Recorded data
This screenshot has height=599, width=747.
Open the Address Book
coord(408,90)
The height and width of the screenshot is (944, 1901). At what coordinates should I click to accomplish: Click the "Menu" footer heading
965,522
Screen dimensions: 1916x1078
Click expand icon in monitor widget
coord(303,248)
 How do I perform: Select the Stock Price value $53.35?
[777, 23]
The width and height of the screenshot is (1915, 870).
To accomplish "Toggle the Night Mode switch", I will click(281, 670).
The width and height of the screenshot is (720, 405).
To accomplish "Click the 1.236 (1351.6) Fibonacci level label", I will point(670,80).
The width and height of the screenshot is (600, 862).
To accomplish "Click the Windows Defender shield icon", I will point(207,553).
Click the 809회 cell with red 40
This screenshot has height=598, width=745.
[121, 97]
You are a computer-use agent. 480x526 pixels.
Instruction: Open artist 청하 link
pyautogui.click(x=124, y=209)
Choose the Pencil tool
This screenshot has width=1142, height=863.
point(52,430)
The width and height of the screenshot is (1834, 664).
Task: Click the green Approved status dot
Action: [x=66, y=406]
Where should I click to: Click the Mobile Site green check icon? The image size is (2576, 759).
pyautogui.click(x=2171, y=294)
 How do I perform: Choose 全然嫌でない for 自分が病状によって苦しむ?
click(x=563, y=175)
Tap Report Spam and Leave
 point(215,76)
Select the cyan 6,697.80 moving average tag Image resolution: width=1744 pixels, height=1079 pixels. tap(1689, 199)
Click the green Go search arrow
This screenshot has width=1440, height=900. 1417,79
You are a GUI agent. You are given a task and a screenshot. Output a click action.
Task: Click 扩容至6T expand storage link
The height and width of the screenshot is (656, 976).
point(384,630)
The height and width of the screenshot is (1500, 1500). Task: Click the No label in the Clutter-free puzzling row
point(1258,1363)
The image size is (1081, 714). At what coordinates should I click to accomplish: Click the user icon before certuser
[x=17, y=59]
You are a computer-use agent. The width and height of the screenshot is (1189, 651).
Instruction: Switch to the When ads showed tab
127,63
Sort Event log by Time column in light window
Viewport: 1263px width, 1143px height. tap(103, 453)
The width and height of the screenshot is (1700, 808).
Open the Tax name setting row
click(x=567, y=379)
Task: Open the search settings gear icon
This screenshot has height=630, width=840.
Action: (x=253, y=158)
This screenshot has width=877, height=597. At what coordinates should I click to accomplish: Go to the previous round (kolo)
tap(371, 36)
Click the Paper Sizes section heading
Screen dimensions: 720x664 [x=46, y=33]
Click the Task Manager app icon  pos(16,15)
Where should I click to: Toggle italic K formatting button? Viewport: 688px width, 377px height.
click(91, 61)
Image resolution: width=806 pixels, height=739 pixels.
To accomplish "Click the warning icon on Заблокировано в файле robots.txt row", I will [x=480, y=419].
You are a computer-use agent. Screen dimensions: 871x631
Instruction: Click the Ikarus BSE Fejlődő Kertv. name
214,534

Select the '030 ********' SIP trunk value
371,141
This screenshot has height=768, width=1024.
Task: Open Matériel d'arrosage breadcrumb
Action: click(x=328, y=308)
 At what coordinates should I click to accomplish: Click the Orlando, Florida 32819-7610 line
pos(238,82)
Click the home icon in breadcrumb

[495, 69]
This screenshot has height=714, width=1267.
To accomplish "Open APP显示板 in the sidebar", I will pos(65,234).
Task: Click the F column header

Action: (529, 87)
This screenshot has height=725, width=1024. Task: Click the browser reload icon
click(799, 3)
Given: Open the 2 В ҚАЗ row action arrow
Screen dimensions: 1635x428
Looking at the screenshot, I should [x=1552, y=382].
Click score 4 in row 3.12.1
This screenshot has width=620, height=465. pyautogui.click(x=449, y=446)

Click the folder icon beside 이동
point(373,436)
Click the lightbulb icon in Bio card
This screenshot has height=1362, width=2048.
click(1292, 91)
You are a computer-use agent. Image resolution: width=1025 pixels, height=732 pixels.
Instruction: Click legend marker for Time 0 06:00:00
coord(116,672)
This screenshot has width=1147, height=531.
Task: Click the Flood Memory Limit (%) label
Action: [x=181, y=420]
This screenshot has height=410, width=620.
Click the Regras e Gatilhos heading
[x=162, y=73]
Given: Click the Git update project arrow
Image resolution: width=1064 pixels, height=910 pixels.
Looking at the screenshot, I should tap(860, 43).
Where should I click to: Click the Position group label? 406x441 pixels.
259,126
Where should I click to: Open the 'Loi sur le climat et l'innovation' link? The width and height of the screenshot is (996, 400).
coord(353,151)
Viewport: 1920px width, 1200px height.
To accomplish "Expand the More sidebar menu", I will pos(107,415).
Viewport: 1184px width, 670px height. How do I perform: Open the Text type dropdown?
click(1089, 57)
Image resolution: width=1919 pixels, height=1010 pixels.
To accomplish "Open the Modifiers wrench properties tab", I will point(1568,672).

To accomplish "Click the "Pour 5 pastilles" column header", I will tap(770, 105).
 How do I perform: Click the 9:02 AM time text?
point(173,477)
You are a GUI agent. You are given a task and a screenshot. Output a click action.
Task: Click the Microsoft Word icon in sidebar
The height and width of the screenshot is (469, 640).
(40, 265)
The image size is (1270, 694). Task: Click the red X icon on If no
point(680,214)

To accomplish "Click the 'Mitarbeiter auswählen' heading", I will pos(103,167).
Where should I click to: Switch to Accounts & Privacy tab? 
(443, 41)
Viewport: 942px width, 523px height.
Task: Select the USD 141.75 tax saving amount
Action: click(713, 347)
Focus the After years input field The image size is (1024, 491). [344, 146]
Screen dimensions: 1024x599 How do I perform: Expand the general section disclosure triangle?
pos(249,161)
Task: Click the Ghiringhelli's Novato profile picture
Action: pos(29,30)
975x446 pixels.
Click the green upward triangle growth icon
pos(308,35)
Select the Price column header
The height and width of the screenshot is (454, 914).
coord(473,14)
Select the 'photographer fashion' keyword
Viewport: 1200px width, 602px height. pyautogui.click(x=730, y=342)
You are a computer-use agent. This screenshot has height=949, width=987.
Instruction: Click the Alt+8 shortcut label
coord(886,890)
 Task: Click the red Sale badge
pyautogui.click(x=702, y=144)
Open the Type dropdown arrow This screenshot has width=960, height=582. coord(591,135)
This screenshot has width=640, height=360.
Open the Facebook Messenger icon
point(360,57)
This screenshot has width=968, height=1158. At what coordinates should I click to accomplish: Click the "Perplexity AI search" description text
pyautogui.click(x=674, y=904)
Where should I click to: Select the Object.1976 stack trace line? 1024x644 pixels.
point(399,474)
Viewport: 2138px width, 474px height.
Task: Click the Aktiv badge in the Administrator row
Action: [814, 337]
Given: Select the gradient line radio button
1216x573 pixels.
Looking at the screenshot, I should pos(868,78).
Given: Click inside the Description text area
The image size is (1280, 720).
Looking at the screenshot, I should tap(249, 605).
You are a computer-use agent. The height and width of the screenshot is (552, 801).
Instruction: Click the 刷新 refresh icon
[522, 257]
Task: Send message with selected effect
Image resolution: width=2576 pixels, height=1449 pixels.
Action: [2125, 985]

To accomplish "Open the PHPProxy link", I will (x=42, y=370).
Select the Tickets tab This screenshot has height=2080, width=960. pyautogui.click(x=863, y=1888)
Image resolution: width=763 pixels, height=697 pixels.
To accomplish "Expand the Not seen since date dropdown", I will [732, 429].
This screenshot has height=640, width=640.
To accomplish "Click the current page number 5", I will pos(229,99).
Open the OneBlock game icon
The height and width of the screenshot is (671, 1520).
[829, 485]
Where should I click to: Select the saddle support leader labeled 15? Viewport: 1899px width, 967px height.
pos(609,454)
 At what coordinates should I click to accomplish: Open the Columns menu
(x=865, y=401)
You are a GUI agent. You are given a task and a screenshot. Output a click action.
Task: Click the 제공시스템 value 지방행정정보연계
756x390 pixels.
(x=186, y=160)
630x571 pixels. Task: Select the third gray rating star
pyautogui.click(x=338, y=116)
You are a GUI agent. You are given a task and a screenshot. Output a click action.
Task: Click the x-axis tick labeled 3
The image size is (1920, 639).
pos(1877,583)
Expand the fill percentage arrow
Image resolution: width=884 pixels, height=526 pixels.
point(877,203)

Exercise prompt: Look for the line that contains "Where should I click to: Select the saddle" in the entries above. Set it down, along with all later lines, exactly as written.

Answer area:
Where should I click to: Select the saddle support leader labeled 15? Viewport: 1899px width, 967px height.
pos(609,454)
 At what coordinates should I click to accomplish: Open the Columns menu
(x=865, y=401)
You are a GUI agent. You are given a task and a screenshot. Output a click action.
Task: Click the 제공시스템 value 지방행정정보연계
756x390 pixels.
(x=186, y=160)
630x571 pixels. Task: Select the third gray rating star
pyautogui.click(x=338, y=116)
You are a GUI agent. You are given a task and a screenshot. Output a click action.
Task: Click the x-axis tick labeled 3
The image size is (1920, 639).
pos(1877,583)
Expand the fill percentage arrow
Image resolution: width=884 pixels, height=526 pixels.
point(877,203)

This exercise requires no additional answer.